> **Data provided**

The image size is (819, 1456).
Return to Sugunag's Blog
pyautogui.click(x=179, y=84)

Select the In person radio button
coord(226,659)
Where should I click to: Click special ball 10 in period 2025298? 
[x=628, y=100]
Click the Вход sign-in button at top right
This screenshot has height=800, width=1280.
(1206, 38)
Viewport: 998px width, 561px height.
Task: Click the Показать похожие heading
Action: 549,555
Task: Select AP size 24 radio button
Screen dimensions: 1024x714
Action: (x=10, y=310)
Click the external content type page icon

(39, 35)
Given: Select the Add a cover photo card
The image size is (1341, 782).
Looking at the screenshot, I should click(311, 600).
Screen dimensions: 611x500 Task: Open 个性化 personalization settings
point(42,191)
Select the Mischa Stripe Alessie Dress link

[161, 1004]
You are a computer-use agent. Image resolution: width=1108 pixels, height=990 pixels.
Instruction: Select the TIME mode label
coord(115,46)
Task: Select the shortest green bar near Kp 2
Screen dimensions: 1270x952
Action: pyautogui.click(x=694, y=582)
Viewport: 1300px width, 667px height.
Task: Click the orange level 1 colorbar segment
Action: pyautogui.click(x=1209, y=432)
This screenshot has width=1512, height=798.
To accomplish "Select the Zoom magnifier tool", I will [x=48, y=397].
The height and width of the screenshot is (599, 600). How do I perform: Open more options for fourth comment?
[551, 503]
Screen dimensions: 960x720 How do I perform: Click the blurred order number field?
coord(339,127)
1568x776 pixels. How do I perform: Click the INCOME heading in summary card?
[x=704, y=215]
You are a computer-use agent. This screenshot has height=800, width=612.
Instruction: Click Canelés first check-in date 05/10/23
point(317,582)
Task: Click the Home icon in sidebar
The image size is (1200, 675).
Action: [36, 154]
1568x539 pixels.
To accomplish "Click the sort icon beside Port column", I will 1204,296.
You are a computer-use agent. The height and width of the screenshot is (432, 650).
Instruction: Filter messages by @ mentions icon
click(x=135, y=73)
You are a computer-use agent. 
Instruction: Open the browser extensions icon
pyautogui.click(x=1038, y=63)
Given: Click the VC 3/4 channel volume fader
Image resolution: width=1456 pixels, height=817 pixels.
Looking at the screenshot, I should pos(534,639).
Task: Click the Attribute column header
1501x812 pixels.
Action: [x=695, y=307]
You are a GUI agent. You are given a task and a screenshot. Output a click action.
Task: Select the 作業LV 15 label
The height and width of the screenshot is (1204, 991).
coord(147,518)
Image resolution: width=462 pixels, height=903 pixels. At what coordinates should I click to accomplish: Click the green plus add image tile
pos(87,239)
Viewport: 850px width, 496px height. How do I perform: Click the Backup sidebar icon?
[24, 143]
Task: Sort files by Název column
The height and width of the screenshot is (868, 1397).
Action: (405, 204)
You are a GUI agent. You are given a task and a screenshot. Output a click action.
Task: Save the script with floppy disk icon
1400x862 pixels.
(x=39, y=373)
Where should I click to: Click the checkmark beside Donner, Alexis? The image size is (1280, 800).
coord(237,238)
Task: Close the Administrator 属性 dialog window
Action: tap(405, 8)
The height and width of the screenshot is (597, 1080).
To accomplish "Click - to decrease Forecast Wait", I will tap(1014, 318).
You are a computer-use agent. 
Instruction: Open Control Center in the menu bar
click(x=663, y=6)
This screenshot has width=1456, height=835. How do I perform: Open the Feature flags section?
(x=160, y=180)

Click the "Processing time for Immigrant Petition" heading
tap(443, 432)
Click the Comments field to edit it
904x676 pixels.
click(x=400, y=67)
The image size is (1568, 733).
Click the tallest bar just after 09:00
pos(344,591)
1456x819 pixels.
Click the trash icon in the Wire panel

> **Instructions to follow**
Reproduce each line of the material that mentions "will".

> **Result of the task**
To accomplish "Select the Zoom magnifier tool", I will [x=48, y=397].
To accomplish "Click the sort icon beside Port column", I will 1204,296.
To accomplish "Click - to decrease Forecast Wait", I will tap(1014, 318).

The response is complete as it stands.